I would say that the cleans in this workout will be the big wall for most, as the weights move up quickly with each round. And there will likely come a time when you won't be able to lift that clean. Does this mean you shouldn't try to reach those high weights and not attempt an RM? No way! I say go for it! But let's be smart and arrive in the best possible conditions to be successful. Go for the clean when you're ready! Your core is weak from the T2B, your heart rate is high from the DU, the last thing you want is a heavy bar falling on your shoulders that you are not prepared for. Be smart! Once you're done with the cleans, you'll immediately go back to the bar for the T2Bs and you need all your grip. So for this, I recommend that you do your cleans one at a time from the beginning. Yes, I know you can probably get several in a row (touch&go) maybe even all of them! But that doesn't mean it's the best strategy. Will they be faster that way? Yes.
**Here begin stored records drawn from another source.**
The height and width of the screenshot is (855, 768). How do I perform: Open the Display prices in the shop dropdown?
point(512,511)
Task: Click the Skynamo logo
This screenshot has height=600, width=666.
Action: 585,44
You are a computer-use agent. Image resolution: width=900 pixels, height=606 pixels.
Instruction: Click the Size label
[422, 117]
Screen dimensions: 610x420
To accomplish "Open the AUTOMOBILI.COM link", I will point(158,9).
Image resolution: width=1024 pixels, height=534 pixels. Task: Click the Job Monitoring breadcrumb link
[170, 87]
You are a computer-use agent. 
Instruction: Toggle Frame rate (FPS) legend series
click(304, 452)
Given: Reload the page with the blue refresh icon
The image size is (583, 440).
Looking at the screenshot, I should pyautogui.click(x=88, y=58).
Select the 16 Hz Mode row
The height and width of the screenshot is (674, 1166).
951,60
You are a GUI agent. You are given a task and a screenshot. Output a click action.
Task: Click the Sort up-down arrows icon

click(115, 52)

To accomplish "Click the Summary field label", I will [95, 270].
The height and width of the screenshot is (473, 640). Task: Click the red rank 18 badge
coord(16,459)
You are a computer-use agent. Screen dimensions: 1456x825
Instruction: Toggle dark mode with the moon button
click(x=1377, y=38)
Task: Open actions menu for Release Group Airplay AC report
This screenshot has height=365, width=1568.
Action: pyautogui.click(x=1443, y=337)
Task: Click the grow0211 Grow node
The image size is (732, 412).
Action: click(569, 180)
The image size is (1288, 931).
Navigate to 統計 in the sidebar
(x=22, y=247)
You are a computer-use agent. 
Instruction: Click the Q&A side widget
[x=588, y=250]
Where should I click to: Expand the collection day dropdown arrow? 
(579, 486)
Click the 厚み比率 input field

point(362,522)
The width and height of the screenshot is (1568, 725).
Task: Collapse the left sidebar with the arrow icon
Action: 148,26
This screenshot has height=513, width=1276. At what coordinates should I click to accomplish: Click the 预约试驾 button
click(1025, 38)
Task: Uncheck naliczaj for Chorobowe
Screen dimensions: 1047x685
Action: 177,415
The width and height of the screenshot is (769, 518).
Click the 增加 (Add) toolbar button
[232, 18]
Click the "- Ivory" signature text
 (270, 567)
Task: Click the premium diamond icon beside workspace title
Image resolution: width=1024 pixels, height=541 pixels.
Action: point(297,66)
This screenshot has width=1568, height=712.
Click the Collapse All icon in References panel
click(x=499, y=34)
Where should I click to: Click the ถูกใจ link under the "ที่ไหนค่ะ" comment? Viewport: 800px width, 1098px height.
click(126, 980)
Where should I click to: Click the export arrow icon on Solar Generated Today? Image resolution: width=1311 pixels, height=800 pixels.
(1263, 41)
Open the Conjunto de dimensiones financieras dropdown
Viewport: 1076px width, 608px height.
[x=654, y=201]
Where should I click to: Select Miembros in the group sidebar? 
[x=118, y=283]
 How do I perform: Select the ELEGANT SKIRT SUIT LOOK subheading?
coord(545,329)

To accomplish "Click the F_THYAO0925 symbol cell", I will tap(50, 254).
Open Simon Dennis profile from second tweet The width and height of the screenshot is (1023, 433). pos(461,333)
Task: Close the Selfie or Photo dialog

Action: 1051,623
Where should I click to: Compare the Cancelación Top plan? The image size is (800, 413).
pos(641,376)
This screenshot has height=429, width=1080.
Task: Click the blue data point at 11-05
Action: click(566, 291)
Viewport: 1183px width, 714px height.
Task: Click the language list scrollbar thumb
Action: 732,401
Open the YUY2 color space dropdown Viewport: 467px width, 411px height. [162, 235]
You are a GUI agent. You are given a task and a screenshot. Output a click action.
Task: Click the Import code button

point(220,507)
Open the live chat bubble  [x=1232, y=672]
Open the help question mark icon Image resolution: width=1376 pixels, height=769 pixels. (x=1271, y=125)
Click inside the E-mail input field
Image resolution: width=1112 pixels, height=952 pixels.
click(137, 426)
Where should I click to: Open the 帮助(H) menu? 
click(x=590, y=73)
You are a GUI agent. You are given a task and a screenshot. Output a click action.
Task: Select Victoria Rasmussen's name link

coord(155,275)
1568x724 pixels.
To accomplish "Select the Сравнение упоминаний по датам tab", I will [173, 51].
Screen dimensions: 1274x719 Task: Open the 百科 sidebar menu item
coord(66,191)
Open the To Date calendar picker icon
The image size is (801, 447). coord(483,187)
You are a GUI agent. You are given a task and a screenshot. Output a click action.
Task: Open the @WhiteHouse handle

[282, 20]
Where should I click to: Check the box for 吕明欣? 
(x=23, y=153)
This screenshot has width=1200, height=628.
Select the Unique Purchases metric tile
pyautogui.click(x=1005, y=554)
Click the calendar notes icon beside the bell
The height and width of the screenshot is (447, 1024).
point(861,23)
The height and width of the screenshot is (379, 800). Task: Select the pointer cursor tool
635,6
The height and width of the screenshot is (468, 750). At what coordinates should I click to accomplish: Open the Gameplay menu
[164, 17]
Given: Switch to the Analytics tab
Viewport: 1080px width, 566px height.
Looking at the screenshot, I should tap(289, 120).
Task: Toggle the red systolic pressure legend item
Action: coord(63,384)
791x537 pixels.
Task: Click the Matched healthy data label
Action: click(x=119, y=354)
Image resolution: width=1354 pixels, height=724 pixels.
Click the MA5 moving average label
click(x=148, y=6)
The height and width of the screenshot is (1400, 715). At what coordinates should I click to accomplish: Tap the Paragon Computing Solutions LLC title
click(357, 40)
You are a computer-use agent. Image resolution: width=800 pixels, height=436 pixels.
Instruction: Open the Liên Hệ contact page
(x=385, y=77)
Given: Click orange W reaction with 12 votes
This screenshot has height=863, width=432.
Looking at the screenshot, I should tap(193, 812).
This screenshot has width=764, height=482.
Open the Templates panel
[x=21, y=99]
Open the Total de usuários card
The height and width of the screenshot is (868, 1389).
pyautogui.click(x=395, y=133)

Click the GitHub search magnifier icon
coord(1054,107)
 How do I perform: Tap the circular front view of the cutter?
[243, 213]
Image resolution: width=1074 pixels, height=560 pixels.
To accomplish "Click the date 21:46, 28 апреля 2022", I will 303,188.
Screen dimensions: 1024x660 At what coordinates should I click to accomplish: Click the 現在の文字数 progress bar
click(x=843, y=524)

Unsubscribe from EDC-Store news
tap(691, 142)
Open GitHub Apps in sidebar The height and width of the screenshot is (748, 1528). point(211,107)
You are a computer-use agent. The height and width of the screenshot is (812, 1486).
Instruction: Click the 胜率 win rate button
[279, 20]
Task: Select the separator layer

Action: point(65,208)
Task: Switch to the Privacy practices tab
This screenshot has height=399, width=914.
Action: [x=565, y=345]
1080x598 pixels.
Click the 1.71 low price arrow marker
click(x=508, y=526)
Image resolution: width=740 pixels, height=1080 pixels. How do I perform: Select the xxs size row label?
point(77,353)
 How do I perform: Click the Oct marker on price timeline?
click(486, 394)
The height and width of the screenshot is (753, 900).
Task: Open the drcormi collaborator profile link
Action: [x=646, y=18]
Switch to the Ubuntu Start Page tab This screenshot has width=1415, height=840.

But you will also tire quickly and by then it will be too late and you will be resting too much as time runs out.

Repeat or not?

If there's any WOD that can make a lot of sense to repeat, it's the ones where you're given extra time if you complete the reps before a certain time, and this is definitely one of those. And especially if you were 1 or 3 reps away from receiving that extra 4 min. How many more repetitions could you do in 4 min? Well, even if you were completely destroyed and rested a full 1 minute, you could get a substantial amount more reps and seriously improve your score. But again, be smart as it's only week 2 and there are 3 more weeks to go and there's no telling what will happen next. So my recommendation is to have a smart plan right away and try to put yourself in a position that you don't need to repeat!